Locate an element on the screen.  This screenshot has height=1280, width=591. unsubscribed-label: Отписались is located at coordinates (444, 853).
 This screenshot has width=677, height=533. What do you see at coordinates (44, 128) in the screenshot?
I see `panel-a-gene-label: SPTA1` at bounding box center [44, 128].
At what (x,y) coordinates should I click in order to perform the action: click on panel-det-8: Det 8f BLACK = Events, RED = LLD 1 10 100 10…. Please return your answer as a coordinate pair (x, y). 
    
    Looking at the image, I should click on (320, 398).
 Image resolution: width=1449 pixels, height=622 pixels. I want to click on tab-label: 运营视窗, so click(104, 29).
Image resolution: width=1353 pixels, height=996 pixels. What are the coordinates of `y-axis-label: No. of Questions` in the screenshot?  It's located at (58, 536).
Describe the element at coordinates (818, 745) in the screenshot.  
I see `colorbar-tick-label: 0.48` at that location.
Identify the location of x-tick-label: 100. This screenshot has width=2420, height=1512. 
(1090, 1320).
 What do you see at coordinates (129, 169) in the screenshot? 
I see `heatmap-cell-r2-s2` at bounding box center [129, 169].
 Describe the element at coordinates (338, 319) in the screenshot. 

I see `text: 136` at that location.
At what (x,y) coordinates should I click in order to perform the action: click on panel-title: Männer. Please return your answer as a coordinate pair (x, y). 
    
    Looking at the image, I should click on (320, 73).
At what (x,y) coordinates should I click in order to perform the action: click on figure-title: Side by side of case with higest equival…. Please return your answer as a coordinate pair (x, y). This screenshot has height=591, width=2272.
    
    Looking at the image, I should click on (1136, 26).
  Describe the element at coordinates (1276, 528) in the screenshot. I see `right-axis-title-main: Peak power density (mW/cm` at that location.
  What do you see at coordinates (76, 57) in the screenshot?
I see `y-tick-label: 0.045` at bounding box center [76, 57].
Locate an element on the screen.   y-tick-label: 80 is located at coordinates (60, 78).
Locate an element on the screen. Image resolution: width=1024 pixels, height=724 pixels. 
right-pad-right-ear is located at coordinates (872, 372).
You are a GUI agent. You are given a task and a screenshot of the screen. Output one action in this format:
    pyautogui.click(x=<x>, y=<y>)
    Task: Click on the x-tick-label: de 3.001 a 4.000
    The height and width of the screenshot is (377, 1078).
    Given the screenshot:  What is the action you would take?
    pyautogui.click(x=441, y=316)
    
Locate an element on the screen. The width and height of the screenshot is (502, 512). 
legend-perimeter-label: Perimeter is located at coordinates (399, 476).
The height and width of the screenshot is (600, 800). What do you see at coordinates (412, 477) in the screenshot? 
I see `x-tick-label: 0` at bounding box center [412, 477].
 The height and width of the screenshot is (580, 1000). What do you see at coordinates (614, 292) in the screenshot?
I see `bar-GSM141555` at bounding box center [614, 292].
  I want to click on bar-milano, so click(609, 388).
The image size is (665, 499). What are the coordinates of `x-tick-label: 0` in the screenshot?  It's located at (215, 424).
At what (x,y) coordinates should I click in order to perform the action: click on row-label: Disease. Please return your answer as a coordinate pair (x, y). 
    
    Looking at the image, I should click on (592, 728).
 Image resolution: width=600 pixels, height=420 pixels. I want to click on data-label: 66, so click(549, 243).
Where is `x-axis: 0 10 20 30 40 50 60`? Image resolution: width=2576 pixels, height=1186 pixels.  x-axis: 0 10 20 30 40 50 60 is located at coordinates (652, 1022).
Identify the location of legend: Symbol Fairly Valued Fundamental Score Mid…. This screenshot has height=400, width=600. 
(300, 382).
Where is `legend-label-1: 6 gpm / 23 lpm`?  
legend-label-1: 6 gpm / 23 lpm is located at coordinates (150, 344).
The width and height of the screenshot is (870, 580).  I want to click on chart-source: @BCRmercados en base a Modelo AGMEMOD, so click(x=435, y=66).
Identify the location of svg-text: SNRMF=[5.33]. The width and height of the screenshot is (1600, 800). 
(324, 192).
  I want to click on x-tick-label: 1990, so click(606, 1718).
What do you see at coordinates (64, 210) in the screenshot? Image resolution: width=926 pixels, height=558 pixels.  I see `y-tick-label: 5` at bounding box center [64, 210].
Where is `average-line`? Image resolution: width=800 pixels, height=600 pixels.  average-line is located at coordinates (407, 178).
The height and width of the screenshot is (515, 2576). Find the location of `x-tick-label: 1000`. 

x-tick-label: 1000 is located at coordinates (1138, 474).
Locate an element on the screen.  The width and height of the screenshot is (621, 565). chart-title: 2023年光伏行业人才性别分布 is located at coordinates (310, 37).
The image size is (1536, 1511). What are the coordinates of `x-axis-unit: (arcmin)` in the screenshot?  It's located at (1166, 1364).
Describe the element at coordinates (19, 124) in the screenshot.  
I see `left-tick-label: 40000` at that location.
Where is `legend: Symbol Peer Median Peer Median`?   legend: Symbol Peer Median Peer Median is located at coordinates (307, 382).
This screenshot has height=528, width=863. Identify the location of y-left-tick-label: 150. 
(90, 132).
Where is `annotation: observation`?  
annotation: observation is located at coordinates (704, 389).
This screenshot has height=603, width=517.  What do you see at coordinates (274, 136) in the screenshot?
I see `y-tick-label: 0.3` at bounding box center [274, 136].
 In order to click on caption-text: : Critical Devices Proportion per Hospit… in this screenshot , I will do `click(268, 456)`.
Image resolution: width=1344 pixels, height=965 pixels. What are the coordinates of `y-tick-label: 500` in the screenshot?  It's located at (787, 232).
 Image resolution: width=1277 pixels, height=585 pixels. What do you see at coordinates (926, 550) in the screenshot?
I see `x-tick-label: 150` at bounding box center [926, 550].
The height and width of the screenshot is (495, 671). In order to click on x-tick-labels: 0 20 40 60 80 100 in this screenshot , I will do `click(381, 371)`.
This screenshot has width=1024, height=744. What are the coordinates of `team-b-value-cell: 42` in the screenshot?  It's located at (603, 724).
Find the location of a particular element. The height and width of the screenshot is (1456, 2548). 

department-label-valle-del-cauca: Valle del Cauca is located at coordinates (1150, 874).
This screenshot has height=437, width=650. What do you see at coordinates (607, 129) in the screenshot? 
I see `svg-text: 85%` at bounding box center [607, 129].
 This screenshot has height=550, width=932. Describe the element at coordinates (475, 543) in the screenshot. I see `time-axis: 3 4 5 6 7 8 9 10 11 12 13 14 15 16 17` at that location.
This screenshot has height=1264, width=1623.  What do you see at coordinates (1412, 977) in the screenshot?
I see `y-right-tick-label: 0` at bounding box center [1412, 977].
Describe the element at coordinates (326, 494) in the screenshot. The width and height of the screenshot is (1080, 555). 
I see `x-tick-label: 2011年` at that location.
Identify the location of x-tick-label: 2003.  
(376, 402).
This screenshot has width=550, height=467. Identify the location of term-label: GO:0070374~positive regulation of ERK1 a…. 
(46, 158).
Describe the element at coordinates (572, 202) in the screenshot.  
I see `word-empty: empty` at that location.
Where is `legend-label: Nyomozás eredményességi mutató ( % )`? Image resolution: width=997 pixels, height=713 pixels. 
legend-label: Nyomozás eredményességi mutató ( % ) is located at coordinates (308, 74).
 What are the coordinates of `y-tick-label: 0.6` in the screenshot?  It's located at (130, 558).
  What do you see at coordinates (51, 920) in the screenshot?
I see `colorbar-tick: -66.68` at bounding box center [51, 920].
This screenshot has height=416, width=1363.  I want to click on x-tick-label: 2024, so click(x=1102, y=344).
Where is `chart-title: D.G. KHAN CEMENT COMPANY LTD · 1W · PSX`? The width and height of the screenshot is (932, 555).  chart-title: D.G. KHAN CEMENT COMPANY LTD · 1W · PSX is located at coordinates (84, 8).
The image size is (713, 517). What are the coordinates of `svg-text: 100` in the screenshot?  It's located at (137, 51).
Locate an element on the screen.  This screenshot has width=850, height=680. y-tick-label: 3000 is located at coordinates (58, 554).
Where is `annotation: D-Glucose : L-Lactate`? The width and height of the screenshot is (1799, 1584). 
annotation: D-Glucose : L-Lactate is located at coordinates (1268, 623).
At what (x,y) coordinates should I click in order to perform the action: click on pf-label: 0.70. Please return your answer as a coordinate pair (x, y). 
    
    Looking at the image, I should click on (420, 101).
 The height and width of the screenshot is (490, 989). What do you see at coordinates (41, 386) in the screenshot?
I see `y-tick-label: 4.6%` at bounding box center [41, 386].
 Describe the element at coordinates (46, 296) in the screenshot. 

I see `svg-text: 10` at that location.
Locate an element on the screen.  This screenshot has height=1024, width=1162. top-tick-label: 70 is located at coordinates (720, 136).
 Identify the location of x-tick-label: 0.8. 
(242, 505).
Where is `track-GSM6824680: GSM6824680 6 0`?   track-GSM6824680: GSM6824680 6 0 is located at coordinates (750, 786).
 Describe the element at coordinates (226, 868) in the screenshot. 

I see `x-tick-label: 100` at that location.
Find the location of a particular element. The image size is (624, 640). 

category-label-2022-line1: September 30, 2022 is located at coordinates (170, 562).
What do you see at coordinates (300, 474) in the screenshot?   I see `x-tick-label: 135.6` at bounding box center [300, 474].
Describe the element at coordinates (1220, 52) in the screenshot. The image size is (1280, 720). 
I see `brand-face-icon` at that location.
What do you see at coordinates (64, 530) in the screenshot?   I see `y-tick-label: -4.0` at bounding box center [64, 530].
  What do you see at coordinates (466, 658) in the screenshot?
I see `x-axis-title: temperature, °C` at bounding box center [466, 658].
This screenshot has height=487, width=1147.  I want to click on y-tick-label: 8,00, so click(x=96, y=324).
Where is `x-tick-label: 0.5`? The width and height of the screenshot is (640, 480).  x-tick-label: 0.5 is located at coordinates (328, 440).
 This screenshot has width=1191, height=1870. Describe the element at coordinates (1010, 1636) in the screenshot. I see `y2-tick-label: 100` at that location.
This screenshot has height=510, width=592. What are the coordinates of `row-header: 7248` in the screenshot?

WORK TASK :: Print the lines above exactly as they appear, everything from the line containing "The image size is (1536, 1511)." down to the line containing "The height and width of the screenshot is (495, 671).".

EXERCISE RESPONSE ::
The image size is (1536, 1511). What are the coordinates of `x-axis-unit: (arcmin)` in the screenshot?  It's located at (1166, 1364).
Describe the element at coordinates (19, 124) in the screenshot.  
I see `left-tick-label: 40000` at that location.
Where is `legend: Symbol Peer Median Peer Median`?   legend: Symbol Peer Median Peer Median is located at coordinates (307, 382).
This screenshot has height=528, width=863. Identify the location of y-left-tick-label: 150. 
(90, 132).
Where is `annotation: observation`?  
annotation: observation is located at coordinates (704, 389).
This screenshot has height=603, width=517.  What do you see at coordinates (274, 136) in the screenshot?
I see `y-tick-label: 0.3` at bounding box center [274, 136].
 In order to click on caption-text: : Critical Devices Proportion per Hospit… in this screenshot , I will do `click(268, 456)`.
Image resolution: width=1344 pixels, height=965 pixels. What are the coordinates of `y-tick-label: 500` in the screenshot?  It's located at (787, 232).
 Image resolution: width=1277 pixels, height=585 pixels. What do you see at coordinates (926, 550) in the screenshot?
I see `x-tick-label: 150` at bounding box center [926, 550].
The height and width of the screenshot is (495, 671). In order to click on x-tick-labels: 0 20 40 60 80 100 in this screenshot , I will do `click(381, 371)`.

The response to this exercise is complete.